Sentier Martel  Wir haben für die Wanderung rund 7 Stunden gebraucht.
Sentier Martel   An aufregenden Ausblicken herrscht kein Mangel.
Sentier Martel  Sentier Martel
Sentier Martel  Sentier Martel
Sentier Martel  Zwei bis drei Liter Wasser pro Person sind das Minimum.
Sentier Martel  Der Mensch wirkt sehr klein vor dieser Landschaft.
Sentier Martel  Sentier Martel
Sentier Martel  Sentier Martel
Sentier Martel  Sentier Martel
Sentier Martel  Sentier Martel

Chalet CAF de la Maline - St. Auban, 71 km, 1170 Hm

Eine schöne Übergangsetappe.

Das Frühstück im Chalet ist wie das Abendbrot sehr gut und auch für hungrige Radfahrer ausreichend. Es gibt Cornflakes, Brot mit Marmelade, Kaffee, Joghurt und Orangensaft.

» **Schriftliche Anweisung 1**:
Übernehmen Sie aus dem Reisebericht wortgetreu die Passage, die bei „Eine schöne Übergangsetappe.“ einsetzt und bei „Joghurt und Orangensaft.“ aufhört.
» **Schriftliche Anweisung 2**:
Geben Sie den Absatz des Reiseberichts, der mit „Das Frühstück im Chalet“ beginnt, in Form einer kurzen Stichpunktliste wieder.
» **Schriftliche Anweisung 3**:
Schreiben Sie den Reisebericht über die Etappe vom Chalet CAF de la Maline nach St. Auban im Anschluss an seinen letzten Satz weiter.

» **Einträge im Datensatz**:
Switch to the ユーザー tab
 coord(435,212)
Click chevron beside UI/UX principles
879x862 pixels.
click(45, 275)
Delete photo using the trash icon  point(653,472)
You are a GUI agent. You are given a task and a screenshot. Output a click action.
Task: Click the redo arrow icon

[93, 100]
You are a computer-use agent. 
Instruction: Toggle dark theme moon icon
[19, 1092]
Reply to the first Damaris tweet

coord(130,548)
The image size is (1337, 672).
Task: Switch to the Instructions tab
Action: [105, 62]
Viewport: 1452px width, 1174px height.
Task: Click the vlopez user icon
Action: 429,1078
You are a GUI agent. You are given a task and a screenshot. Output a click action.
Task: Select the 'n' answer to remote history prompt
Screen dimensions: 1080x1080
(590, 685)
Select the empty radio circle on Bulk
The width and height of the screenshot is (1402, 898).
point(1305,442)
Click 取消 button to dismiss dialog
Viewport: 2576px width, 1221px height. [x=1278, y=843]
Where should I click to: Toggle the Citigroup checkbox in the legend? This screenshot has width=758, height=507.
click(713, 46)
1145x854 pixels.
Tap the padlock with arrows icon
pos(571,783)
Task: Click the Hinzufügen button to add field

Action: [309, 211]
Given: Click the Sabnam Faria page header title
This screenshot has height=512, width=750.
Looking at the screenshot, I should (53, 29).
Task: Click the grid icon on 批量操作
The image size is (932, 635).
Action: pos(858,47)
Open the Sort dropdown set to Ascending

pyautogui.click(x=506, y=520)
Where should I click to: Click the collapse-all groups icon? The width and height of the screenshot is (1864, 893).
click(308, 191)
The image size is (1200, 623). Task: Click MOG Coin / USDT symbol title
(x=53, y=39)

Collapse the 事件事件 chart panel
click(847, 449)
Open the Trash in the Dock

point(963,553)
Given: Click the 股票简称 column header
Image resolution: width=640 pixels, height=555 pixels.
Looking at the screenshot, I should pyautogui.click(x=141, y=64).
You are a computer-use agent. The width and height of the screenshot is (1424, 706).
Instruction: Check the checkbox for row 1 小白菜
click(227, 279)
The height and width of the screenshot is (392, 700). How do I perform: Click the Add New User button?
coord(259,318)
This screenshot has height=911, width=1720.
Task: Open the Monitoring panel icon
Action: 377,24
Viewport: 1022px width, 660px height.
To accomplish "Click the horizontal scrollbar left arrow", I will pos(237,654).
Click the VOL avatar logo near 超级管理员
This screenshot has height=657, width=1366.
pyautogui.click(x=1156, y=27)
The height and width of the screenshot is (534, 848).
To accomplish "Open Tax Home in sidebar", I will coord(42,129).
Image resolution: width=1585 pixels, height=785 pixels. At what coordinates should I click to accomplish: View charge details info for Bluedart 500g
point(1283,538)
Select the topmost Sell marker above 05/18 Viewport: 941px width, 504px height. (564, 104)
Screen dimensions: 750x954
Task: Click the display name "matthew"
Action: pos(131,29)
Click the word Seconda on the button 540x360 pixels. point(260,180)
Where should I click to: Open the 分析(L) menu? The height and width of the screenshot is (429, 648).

» **Erwartete Ausgabe 1**:
Eine schöne Übergangsetappe.

Das Frühstück im Chalet ist wie das Abendbrot sehr gut und auch für hungrige Radfahrer ausreichend. Es gibt Cornflakes, Brot mit Marmelade, Kaffee, Joghurt und Orangensaft.

» **Erwartete Ausgabe 2**:
- Frühstück im Chalet sehr gut, wie das Abendbrot
- Auch für hungrige Radfahrer ausreichend
- Angebot: Cornflakes, Brot mit Marmelade, Kaffee, Joghurt, Orangensaft

» **Erwartete Ausgabe 3**:
Auf der D23 geht es nach La Palud. Dort versorgen wir uns für den Tag. Auf der D952 und D955 radeln wir ostwärts. Wir genießen noch einmal die Ausblicke auf die Gorges du Verdon. Zwischen Trigance und Comps sur Artuby bestimmen Getreidefelder das Bild. Es beginnt wieder heiß zu werden. In Comps sur Artuby machen wir Mittag auf dem Place du Fontain, der seinen Namen von einem Brunnen bekam. Wir füllen unsere Flaschen auf.

Auf der D21 nach La Bastide rücken die bis zu 1700m hohen Berge der Montagne de Brouis und er Montagne de Brouis (Montagne = Gebirge) langsam näher, zwischen denen wir später noch durchfahren werden. Davor erstrecken sich Wiesen mit roten Blumen und Wälder. Alle Straßen sind mal wieder erfreulich ruhig. Auf der D2211 nach St. Auban prägt Kiefernwald das Bild. Die 1700m hohen Berge der Montagne de Charamel sind jetzt schon ganz nahe.

Schon um drei Uhr Nachmittags erreichen wir den Campingplatz bei St. Auban. Es kam uns vor wie ein Ruhetag. Der kleine Platz ist schön und sauber. Im strahlenden Sonnenschein bauen wir das Zelt auf, die Feuchte vom letzten mal ist schnell verdunstet. Wir sonnen uns ein wenig.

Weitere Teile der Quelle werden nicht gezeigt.